Wild warnings on the longest day

Small tortoiseshell by Dave Steel

I heard them first, that almost troubled restless tone when they are unsure and pass this feeling on throughout their flock. It's also an assurance to those new to this newly formed community of birds that the lookouts saw the potential danger and will give the signal to be off now that everyone is up to speed

Then, for me, the thrill of seeing at least 280 lapwing rise from their hiding place in a potato crop and create both a confusing and beautiful swirl of wings. Yes, if I had been a predator my I would have been too mesmerised to do any harm.

The lapwing dispersed and left but an endearing and enduring  impression on my mind of a successful breeding season for these birds.
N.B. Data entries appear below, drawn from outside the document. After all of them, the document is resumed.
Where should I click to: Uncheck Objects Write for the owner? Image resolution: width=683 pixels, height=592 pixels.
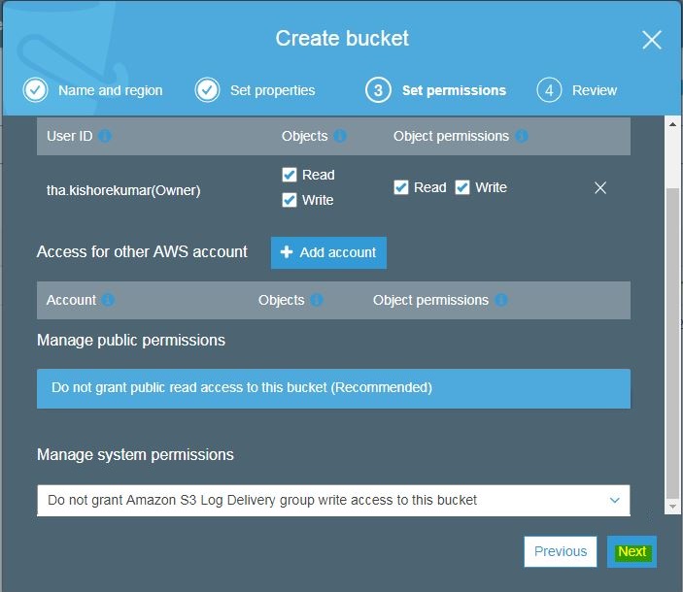[290, 200]
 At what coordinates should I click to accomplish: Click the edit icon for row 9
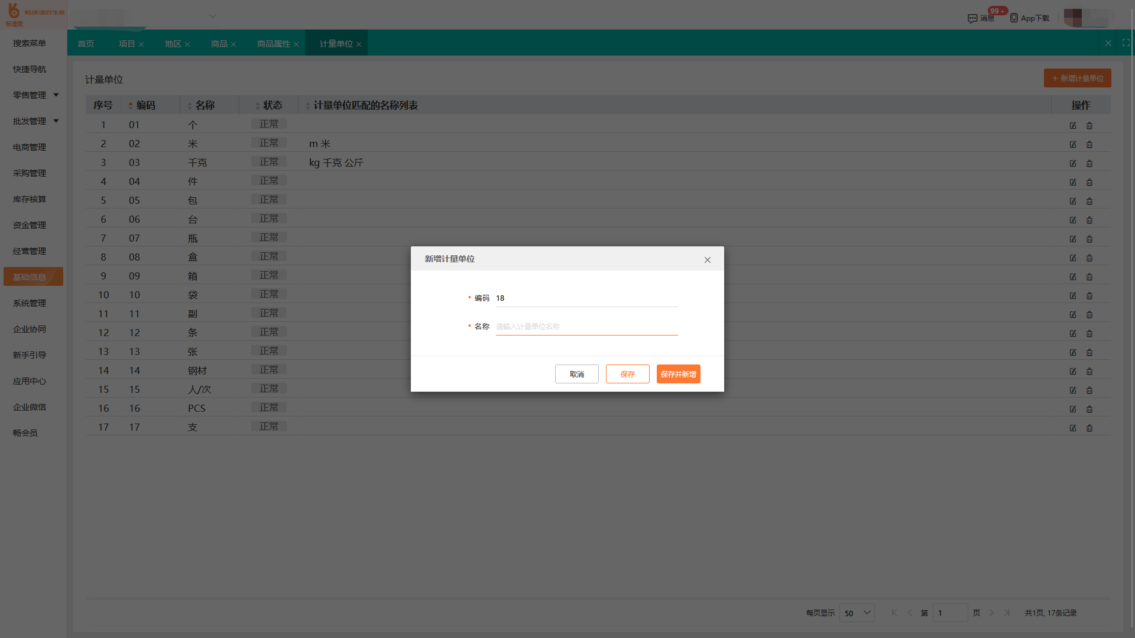(x=1073, y=276)
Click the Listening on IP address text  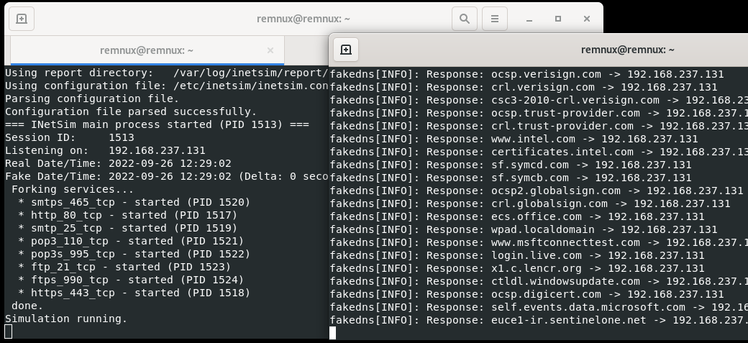(x=157, y=150)
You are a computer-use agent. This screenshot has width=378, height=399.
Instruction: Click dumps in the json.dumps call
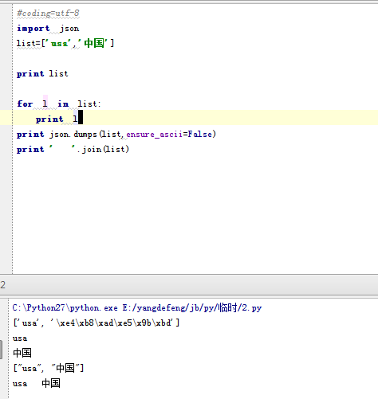[x=85, y=135]
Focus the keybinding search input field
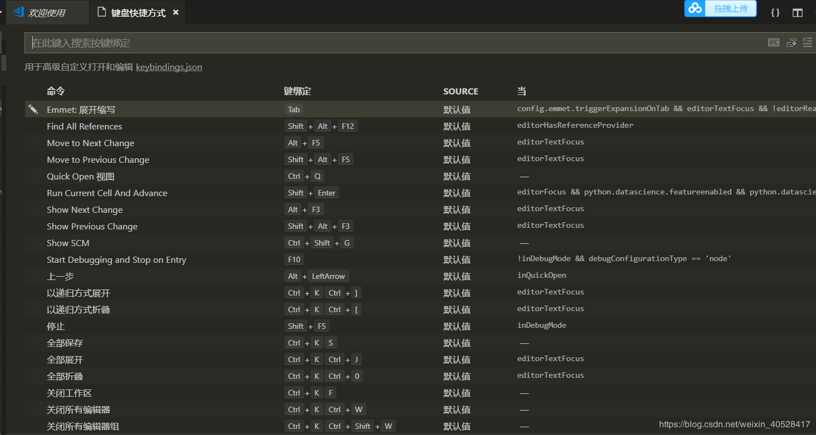 point(389,43)
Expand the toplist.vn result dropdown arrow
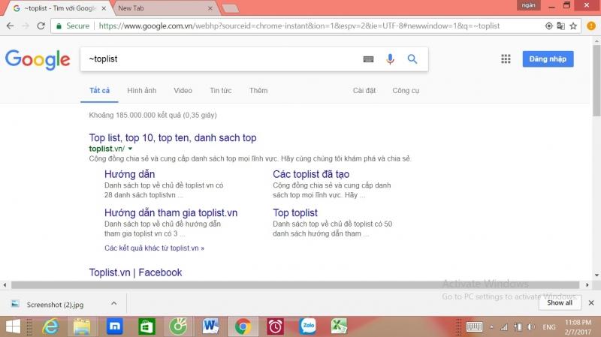The image size is (601, 337). (x=130, y=149)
Their summer had begun as had mine on this the longest day.

A pair of yellow wagtail then took umbrage at my presence chiding me for interrupting their food delivery service to their nest full of young.

A red admiral flitted by on summer wings as did a small tortoiseshell both of which just about obliged with a photo opportunity before the urgency of a summer begun, lifted them into the warm breeze.

Cinnabar moth caterpillars were next up for admiring whilst they were eating their way into the next generation of these red and black daytime flying moths.

A flock of starling then reminded me why my garden of late has become a little less frenetic, for once it played a role in the upbringing of their young with the food and water I put out for them. It was but a convenient starting point for them to launch themselves into the wider world where they could tackle crop pests - harmony between the wild and the farmer.

The summer had its first day, the longest one and it looked as if it needed it if it was to provide for the wild which grabbed hold of another season.